The AFJC report further reveals that at least fifteen journalists and media employees are currently being held in detention across the country, many without formal charges or legal representation conditions that amount to enforced disappearances under international law. In one of the most chilling incidents, on July 23, 2025, three individuals a journalist and two media workers were arrested after organizing a training workshop for girls, an activity that would be unremarkable in any functional society but has now been criminalized under the Taliban’s oppressive rule. All three were taken directly to the Taliban’s intelligence headquarters for interrogation. Just one day earlier, on July 22, a man in Karte Seh, Kabul, was detained for allegedly designing news websites for international outlets an act the regime has absurdly categorized as “subversive.” His current whereabouts remain unknown, as the Taliban refuse to disclose the location of detainees or the legal basis for their arrests.
In another case, on July 6, a provincial journalist was arrested without a judicial warrant. He was released two days later only after signing a forced pledge of silence and securing personal surety yet another example of the Taliban’s deepening use of intimidation, coercion, and extra-judicial practices. Perhaps the most brazen crackdown occurred on July 14, when Taliban intelligence and morality police forces stormed the offices of Pixel, a private media organization. The director and deputy director were arrested, and all technical equipment including cameras, computers, and storage devices was seized. In a move emblematic of totalitarian regimes, Taliban media channels later broadcast forced confessions of the detainees, accusing them of the outlandish crime of “dubbing foreign television series.” The confessions, widely recognized as coerced, appear aimed solely at intimidating the media into silence.
The Afghanistan Journalists Center condemned these developments, stating unequivocally:
“What is unfolding in Afghanistan today is no longer just pressure on journalists it is the formalization of censorship as state doctrine, enforced through surveillance, detention, forced confessions, and the systematic eradication of independent voices.” According to multiple credible sources inside the country, no content be it news, interviews, panel discussions, or editorials is allowed to be published or broadcast without prior clearance from Taliban intelligence authorities. Independent analysts, civil society experts, and dissidents are prohibited from appearing in media, unless handpicked and authorized by the regime to repeat its official propaganda.
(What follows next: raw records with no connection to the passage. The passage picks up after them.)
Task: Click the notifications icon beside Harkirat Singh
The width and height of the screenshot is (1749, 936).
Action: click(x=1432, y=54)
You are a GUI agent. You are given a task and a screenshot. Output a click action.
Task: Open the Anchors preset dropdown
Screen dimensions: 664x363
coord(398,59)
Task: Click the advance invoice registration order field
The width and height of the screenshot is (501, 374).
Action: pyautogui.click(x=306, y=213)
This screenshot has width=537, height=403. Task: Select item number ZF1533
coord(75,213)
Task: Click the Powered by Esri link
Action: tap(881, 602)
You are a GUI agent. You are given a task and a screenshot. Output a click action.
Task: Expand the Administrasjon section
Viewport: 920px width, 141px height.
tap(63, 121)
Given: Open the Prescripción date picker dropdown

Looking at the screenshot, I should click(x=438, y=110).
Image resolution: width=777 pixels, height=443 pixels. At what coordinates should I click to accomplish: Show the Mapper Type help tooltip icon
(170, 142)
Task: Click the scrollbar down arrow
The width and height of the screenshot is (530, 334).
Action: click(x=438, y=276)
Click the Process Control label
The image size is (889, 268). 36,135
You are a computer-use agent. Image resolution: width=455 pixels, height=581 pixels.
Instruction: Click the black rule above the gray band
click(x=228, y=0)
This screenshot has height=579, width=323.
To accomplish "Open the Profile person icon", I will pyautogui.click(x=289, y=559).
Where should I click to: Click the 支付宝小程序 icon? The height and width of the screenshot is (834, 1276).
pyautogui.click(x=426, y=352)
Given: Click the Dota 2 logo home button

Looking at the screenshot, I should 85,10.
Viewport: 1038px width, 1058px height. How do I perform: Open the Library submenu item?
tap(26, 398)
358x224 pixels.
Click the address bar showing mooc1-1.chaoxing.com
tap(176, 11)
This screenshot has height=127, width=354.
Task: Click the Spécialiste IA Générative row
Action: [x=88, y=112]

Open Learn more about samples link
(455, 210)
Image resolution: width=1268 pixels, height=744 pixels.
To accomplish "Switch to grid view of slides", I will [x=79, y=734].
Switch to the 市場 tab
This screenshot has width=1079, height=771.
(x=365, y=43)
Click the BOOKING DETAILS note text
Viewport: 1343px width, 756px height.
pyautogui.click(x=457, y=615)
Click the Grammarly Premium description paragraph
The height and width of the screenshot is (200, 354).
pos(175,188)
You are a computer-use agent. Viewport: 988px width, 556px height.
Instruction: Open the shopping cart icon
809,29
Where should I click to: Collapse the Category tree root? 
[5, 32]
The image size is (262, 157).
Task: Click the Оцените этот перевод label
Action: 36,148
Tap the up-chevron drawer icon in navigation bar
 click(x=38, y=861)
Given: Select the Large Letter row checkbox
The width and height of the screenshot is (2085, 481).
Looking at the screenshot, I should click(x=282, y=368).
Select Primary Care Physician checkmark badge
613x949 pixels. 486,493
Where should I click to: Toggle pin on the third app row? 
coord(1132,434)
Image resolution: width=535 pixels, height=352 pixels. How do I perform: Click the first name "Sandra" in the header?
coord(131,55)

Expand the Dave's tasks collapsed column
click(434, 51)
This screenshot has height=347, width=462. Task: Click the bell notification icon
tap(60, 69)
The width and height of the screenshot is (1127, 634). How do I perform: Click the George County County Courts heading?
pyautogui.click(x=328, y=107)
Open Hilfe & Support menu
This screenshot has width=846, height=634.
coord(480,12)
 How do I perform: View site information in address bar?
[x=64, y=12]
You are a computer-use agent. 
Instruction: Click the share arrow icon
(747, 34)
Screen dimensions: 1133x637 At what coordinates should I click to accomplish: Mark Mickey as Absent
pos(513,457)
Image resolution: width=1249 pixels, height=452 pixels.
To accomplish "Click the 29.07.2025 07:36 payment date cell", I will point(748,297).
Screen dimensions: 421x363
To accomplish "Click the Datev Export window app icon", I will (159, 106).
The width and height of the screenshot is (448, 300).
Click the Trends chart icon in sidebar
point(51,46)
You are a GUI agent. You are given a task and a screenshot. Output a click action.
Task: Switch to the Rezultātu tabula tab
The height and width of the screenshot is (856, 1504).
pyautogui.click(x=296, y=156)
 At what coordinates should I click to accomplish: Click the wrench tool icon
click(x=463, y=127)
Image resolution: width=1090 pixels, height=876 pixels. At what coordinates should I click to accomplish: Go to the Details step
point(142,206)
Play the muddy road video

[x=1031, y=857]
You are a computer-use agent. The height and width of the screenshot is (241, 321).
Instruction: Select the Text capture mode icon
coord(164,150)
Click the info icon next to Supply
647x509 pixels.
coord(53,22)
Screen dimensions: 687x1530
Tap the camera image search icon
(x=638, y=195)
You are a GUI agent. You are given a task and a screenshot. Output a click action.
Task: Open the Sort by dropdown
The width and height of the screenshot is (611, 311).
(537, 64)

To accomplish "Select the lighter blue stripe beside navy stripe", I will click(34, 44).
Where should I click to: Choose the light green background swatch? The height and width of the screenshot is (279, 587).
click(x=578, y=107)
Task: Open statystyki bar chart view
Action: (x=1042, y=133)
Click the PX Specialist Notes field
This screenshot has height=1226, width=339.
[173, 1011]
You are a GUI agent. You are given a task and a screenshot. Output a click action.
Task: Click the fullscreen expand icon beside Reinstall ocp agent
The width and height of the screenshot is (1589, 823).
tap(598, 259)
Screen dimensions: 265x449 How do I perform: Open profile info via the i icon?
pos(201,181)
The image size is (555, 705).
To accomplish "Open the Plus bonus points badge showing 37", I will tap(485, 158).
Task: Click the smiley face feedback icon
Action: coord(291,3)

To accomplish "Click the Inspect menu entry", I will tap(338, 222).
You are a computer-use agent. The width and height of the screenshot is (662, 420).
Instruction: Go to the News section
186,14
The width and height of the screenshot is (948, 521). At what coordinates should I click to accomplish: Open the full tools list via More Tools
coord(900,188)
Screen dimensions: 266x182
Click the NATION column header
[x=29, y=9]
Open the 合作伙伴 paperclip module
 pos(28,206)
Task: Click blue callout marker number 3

In this climate of suffocation, Afghanistan’s media has been transformed from a platform for public enlightenment into a hollow shell of obedience, broadcasting nothing but what the ruling regime demands. Journalists who once informed a nation now live in fear, in hiding, in exile or behind bars. The few who remain free are walking a razor’s edge between censorship and incarceration. The Taliban, by systematically dismantling the country’s once-thriving free press, is engineering a society devoid of scrutiny, accountability, or critical thought. Afghanistan is becoming a nation where the cameras remain on but the truth has been extinguished.